Echo every one of the following records word for word, keeping each line as it stands.

* **Text and item location records**:
============
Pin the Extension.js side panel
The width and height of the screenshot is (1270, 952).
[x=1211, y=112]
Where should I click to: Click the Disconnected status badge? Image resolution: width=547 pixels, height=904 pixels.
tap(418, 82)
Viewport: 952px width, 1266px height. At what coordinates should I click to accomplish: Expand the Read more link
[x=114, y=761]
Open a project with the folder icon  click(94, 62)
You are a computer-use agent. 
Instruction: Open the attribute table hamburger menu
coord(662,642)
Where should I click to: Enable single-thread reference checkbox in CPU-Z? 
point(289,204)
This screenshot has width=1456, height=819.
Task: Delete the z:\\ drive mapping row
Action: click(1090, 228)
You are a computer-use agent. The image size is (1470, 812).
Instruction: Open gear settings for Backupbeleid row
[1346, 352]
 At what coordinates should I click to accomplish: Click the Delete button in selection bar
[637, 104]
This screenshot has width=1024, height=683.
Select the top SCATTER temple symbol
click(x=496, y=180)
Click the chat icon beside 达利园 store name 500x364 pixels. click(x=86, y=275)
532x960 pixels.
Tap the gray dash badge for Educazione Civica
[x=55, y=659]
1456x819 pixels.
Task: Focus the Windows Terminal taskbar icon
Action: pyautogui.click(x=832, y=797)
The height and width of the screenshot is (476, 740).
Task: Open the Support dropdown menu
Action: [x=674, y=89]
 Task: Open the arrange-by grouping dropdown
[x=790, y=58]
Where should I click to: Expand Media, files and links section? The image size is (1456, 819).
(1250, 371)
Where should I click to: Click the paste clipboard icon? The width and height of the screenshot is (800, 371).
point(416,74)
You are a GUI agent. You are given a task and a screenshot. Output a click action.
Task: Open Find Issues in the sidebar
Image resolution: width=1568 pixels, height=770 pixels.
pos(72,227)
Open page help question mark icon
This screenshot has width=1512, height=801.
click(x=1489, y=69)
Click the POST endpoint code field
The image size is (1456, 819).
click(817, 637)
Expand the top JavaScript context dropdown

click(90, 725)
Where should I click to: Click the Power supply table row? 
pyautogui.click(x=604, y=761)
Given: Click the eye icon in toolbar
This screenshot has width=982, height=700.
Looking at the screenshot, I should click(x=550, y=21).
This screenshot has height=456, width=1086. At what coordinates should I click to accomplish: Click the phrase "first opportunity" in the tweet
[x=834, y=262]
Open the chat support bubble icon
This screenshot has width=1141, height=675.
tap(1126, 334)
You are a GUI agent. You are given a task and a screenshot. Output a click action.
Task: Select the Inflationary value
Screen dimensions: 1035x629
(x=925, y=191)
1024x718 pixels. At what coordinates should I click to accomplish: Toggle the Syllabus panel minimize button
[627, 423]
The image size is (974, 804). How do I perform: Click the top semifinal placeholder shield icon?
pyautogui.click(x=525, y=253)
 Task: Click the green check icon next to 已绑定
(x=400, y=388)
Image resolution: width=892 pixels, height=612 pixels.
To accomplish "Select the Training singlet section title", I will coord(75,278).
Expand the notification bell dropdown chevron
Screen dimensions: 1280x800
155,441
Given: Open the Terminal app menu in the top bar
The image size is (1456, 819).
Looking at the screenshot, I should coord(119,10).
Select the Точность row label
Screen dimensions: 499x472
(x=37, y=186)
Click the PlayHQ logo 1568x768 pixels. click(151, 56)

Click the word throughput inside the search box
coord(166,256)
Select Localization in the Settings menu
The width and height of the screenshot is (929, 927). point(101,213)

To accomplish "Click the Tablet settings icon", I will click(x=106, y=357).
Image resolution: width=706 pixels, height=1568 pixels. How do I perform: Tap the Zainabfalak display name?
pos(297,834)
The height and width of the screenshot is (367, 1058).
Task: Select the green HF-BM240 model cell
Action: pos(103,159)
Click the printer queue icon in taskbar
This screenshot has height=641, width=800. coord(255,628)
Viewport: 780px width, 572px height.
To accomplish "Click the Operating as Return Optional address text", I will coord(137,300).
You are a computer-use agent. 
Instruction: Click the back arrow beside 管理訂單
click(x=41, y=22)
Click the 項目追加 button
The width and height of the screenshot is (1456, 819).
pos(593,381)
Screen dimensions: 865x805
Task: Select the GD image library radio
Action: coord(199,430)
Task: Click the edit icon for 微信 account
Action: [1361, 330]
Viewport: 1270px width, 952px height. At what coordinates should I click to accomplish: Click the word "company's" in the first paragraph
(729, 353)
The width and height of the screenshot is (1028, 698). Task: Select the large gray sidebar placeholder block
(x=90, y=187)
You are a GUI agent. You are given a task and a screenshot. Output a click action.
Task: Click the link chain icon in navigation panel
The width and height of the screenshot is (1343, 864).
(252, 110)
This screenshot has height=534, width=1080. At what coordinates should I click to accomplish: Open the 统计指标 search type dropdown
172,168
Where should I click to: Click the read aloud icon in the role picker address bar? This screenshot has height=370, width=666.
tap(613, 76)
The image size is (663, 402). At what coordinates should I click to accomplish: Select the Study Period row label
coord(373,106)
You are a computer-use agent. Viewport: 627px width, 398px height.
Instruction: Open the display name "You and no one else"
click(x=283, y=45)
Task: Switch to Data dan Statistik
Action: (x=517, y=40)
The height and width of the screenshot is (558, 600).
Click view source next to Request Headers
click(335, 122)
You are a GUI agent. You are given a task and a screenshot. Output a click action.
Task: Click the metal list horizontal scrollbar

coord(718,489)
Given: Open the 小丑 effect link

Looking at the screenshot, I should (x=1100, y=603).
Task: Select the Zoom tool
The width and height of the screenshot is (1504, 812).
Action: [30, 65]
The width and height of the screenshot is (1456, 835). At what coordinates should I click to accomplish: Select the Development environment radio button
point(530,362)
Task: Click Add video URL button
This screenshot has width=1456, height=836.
============
* **SOLVED PROBLEM**:
Pin the Extension.js side panel
The width and height of the screenshot is (1270, 952).
[x=1211, y=112]
Where should I click to: Click the Disconnected status badge? Image resolution: width=547 pixels, height=904 pixels.
tap(418, 82)
Viewport: 952px width, 1266px height. At what coordinates should I click to accomplish: Expand the Read more link
[x=114, y=761]
Open a project with the folder icon  click(94, 62)
You are a computer-use agent. 
Instruction: Open the attribute table hamburger menu
coord(662,642)
Where should I click to: Enable single-thread reference checkbox in CPU-Z? 
point(289,204)
This screenshot has width=1456, height=819.
Task: Delete the z:\\ drive mapping row
Action: click(1090, 228)
You are a computer-use agent. The image size is (1470, 812).
Instruction: Open gear settings for Backupbeleid row
[1346, 352]
 At what coordinates should I click to accomplish: Click the Delete button in selection bar
[637, 104]
This screenshot has width=1024, height=683.
Select the top SCATTER temple symbol
click(x=496, y=180)
Click the chat icon beside 达利园 store name 500x364 pixels. click(x=86, y=275)
532x960 pixels.
Tap the gray dash badge for Educazione Civica
[x=55, y=659]
1456x819 pixels.
Task: Focus the Windows Terminal taskbar icon
Action: pyautogui.click(x=832, y=797)
The height and width of the screenshot is (476, 740).
Task: Open the Support dropdown menu
Action: [x=674, y=89]
 Task: Open the arrange-by grouping dropdown
[x=790, y=58]
Where should I click to: Expand Media, files and links section? The image size is (1456, 819).
(1250, 371)
Where should I click to: Click the paste clipboard icon? The width and height of the screenshot is (800, 371).
point(416,74)
You are a GUI agent. You are given a task and a screenshot. Output a click action.
Task: Open Find Issues in the sidebar
Image resolution: width=1568 pixels, height=770 pixels.
pos(72,227)
Open page help question mark icon
This screenshot has width=1512, height=801.
click(x=1489, y=69)
Click the POST endpoint code field
The image size is (1456, 819).
click(817, 637)
Expand the top JavaScript context dropdown

click(90, 725)
Where should I click to: Click the Power supply table row? 
pyautogui.click(x=604, y=761)
Given: Click the eye icon in toolbar
This screenshot has width=982, height=700.
Looking at the screenshot, I should click(x=550, y=21).
This screenshot has height=456, width=1086. At what coordinates should I click to accomplish: Click the phrase "first opportunity" in the tweet
[x=834, y=262]
Open the chat support bubble icon
This screenshot has width=1141, height=675.
tap(1126, 334)
You are a GUI agent. You are given a task and a screenshot. Output a click action.
Task: Select the Inflationary value
Screen dimensions: 1035x629
(x=925, y=191)
1024x718 pixels. At what coordinates should I click to accomplish: Toggle the Syllabus panel minimize button
[627, 423]
The image size is (974, 804). How do I perform: Click the top semifinal placeholder shield icon?
pyautogui.click(x=525, y=253)
 Task: Click the green check icon next to 已绑定
(x=400, y=388)
Image resolution: width=892 pixels, height=612 pixels.
To accomplish "Select the Training singlet section title", I will coord(75,278).
Expand the notification bell dropdown chevron
Screen dimensions: 1280x800
155,441
Given: Open the Terminal app menu in the top bar
The image size is (1456, 819).
Looking at the screenshot, I should coord(119,10).
Select the Точность row label
Screen dimensions: 499x472
(x=37, y=186)
Click the PlayHQ logo 1568x768 pixels. click(151, 56)

Click the word throughput inside the search box
coord(166,256)
Select Localization in the Settings menu
The width and height of the screenshot is (929, 927). point(101,213)

To accomplish "Click the Tablet settings icon", I will click(x=106, y=357).
Image resolution: width=706 pixels, height=1568 pixels. How do I perform: Tap the Zainabfalak display name?
pos(297,834)
The height and width of the screenshot is (367, 1058).
Task: Select the green HF-BM240 model cell
Action: pos(103,159)
Click the printer queue icon in taskbar
This screenshot has height=641, width=800. coord(255,628)
Viewport: 780px width, 572px height.
To accomplish "Click the Operating as Return Optional address text", I will coord(137,300).
You are a computer-use agent. 
Instruction: Click the back arrow beside 管理訂單
click(x=41, y=22)
Click the 項目追加 button
The width and height of the screenshot is (1456, 819).
pos(593,381)
Screen dimensions: 865x805
Task: Select the GD image library radio
Action: coord(199,430)
Task: Click the edit icon for 微信 account
Action: [1361, 330]
Viewport: 1270px width, 952px height. At what coordinates should I click to accomplish: Click the word "company's" in the first paragraph
(729, 353)
The width and height of the screenshot is (1028, 698). Task: Select the large gray sidebar placeholder block
(x=90, y=187)
You are a GUI agent. You are given a task and a screenshot. Output a click action.
Task: Click the link chain icon in navigation panel
The width and height of the screenshot is (1343, 864).
(252, 110)
This screenshot has height=534, width=1080. At what coordinates should I click to accomplish: Open the 统计指标 search type dropdown
172,168
Where should I click to: Click the read aloud icon in the role picker address bar? This screenshot has height=370, width=666.
tap(613, 76)
The image size is (663, 402). At what coordinates should I click to accomplish: Select the Study Period row label
coord(373,106)
You are a computer-use agent. Viewport: 627px width, 398px height.
Instruction: Open the display name "You and no one else"
click(x=283, y=45)
Task: Switch to Data dan Statistik
Action: (x=517, y=40)
The height and width of the screenshot is (558, 600).
Click view source next to Request Headers
click(335, 122)
You are a GUI agent. You are given a task and a screenshot. Output a click action.
Task: Click the metal list horizontal scrollbar

coord(718,489)
Given: Open the 小丑 effect link

Looking at the screenshot, I should (x=1100, y=603).
Task: Select the Zoom tool
The width and height of the screenshot is (1504, 812).
Action: [30, 65]
The width and height of the screenshot is (1456, 835). At what coordinates should I click to accomplish: Select the Development environment radio button
point(530,362)
Task: Click Add video URL button
This screenshot has width=1456, height=836.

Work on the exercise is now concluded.